• [Dataset records]:
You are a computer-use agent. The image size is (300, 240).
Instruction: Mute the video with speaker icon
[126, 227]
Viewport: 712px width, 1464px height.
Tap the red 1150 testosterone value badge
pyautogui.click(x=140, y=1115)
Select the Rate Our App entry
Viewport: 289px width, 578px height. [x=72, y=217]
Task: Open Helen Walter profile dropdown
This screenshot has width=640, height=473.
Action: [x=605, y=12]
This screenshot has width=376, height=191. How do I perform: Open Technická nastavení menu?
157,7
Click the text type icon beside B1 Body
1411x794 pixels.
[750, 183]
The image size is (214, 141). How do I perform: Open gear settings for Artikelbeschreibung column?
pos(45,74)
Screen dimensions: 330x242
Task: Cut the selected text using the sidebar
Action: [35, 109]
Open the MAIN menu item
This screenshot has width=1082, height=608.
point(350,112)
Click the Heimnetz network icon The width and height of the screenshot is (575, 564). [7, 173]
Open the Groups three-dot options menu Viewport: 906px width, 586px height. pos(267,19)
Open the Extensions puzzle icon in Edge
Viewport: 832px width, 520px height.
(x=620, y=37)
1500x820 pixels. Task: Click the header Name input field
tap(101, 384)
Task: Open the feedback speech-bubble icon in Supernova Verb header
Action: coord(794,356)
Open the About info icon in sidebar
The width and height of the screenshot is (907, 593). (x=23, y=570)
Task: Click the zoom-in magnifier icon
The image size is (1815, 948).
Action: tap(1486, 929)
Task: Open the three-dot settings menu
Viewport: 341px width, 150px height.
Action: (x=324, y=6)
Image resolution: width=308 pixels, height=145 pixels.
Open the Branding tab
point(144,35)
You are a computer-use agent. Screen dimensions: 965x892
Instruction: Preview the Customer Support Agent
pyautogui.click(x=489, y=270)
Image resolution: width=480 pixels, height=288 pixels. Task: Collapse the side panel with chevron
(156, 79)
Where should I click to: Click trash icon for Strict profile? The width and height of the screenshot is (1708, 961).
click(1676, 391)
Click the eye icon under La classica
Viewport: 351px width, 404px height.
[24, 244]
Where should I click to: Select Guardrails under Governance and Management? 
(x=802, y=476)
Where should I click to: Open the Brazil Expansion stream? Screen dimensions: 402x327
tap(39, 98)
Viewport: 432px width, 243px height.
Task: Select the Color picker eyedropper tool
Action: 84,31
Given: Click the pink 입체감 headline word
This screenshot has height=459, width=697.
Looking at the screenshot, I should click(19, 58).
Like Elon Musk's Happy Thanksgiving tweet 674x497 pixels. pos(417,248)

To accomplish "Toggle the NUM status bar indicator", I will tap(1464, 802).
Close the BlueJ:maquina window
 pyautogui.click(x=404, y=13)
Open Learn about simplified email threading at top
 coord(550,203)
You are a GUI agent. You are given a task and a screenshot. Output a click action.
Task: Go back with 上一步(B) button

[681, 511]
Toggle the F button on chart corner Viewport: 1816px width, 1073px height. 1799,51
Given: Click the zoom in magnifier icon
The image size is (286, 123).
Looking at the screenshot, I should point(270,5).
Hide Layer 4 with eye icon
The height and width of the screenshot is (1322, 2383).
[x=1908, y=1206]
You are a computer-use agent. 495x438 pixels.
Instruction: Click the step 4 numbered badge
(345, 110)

• [The request]:
Return all of the items above word for word, with every line kept unchanged and in its original order.

• [Written solution]:
You are a computer-use agent. The image size is (300, 240).
Instruction: Mute the video with speaker icon
[126, 227]
Viewport: 712px width, 1464px height.
Tap the red 1150 testosterone value badge
pyautogui.click(x=140, y=1115)
Select the Rate Our App entry
Viewport: 289px width, 578px height. [x=72, y=217]
Task: Open Helen Walter profile dropdown
This screenshot has width=640, height=473.
Action: [x=605, y=12]
This screenshot has width=376, height=191. How do I perform: Open Technická nastavení menu?
157,7
Click the text type icon beside B1 Body
1411x794 pixels.
[750, 183]
The image size is (214, 141). How do I perform: Open gear settings for Artikelbeschreibung column?
pos(45,74)
Screen dimensions: 330x242
Task: Cut the selected text using the sidebar
Action: [35, 109]
Open the MAIN menu item
This screenshot has width=1082, height=608.
point(350,112)
Click the Heimnetz network icon The width and height of the screenshot is (575, 564). [7, 173]
Open the Groups three-dot options menu Viewport: 906px width, 586px height. pos(267,19)
Open the Extensions puzzle icon in Edge
Viewport: 832px width, 520px height.
(x=620, y=37)
1500x820 pixels. Task: Click the header Name input field
tap(101, 384)
Task: Open the feedback speech-bubble icon in Supernova Verb header
Action: coord(794,356)
Open the About info icon in sidebar
The width and height of the screenshot is (907, 593). (x=23, y=570)
Task: Click the zoom-in magnifier icon
The image size is (1815, 948).
Action: tap(1486, 929)
Task: Open the three-dot settings menu
Viewport: 341px width, 150px height.
Action: (x=324, y=6)
Image resolution: width=308 pixels, height=145 pixels.
Open the Branding tab
point(144,35)
You are a computer-use agent. Screen dimensions: 965x892
Instruction: Preview the Customer Support Agent
pyautogui.click(x=489, y=270)
Image resolution: width=480 pixels, height=288 pixels. Task: Collapse the side panel with chevron
(156, 79)
Where should I click to: Click trash icon for Strict profile? The width and height of the screenshot is (1708, 961).
click(1676, 391)
Click the eye icon under La classica
Viewport: 351px width, 404px height.
[24, 244]
Where should I click to: Select Guardrails under Governance and Management? 
(x=802, y=476)
Where should I click to: Open the Brazil Expansion stream? Screen dimensions: 402x327
tap(39, 98)
Viewport: 432px width, 243px height.
Task: Select the Color picker eyedropper tool
Action: 84,31
Given: Click the pink 입체감 headline word
This screenshot has height=459, width=697.
Looking at the screenshot, I should click(19, 58).
Like Elon Musk's Happy Thanksgiving tweet 674x497 pixels. pos(417,248)

To accomplish "Toggle the NUM status bar indicator", I will tap(1464, 802).
Close the BlueJ:maquina window
 pyautogui.click(x=404, y=13)
Open Learn about simplified email threading at top
 coord(550,203)
You are a GUI agent. You are given a task and a screenshot. Output a click action.
Task: Go back with 上一步(B) button

[681, 511]
Toggle the F button on chart corner Viewport: 1816px width, 1073px height. 1799,51
Given: Click the zoom in magnifier icon
The image size is (286, 123).
Looking at the screenshot, I should point(270,5).
Hide Layer 4 with eye icon
The height and width of the screenshot is (1322, 2383).
[x=1908, y=1206]
You are a computer-use agent. 495x438 pixels.
Instruction: Click the step 4 numbered badge
(345, 110)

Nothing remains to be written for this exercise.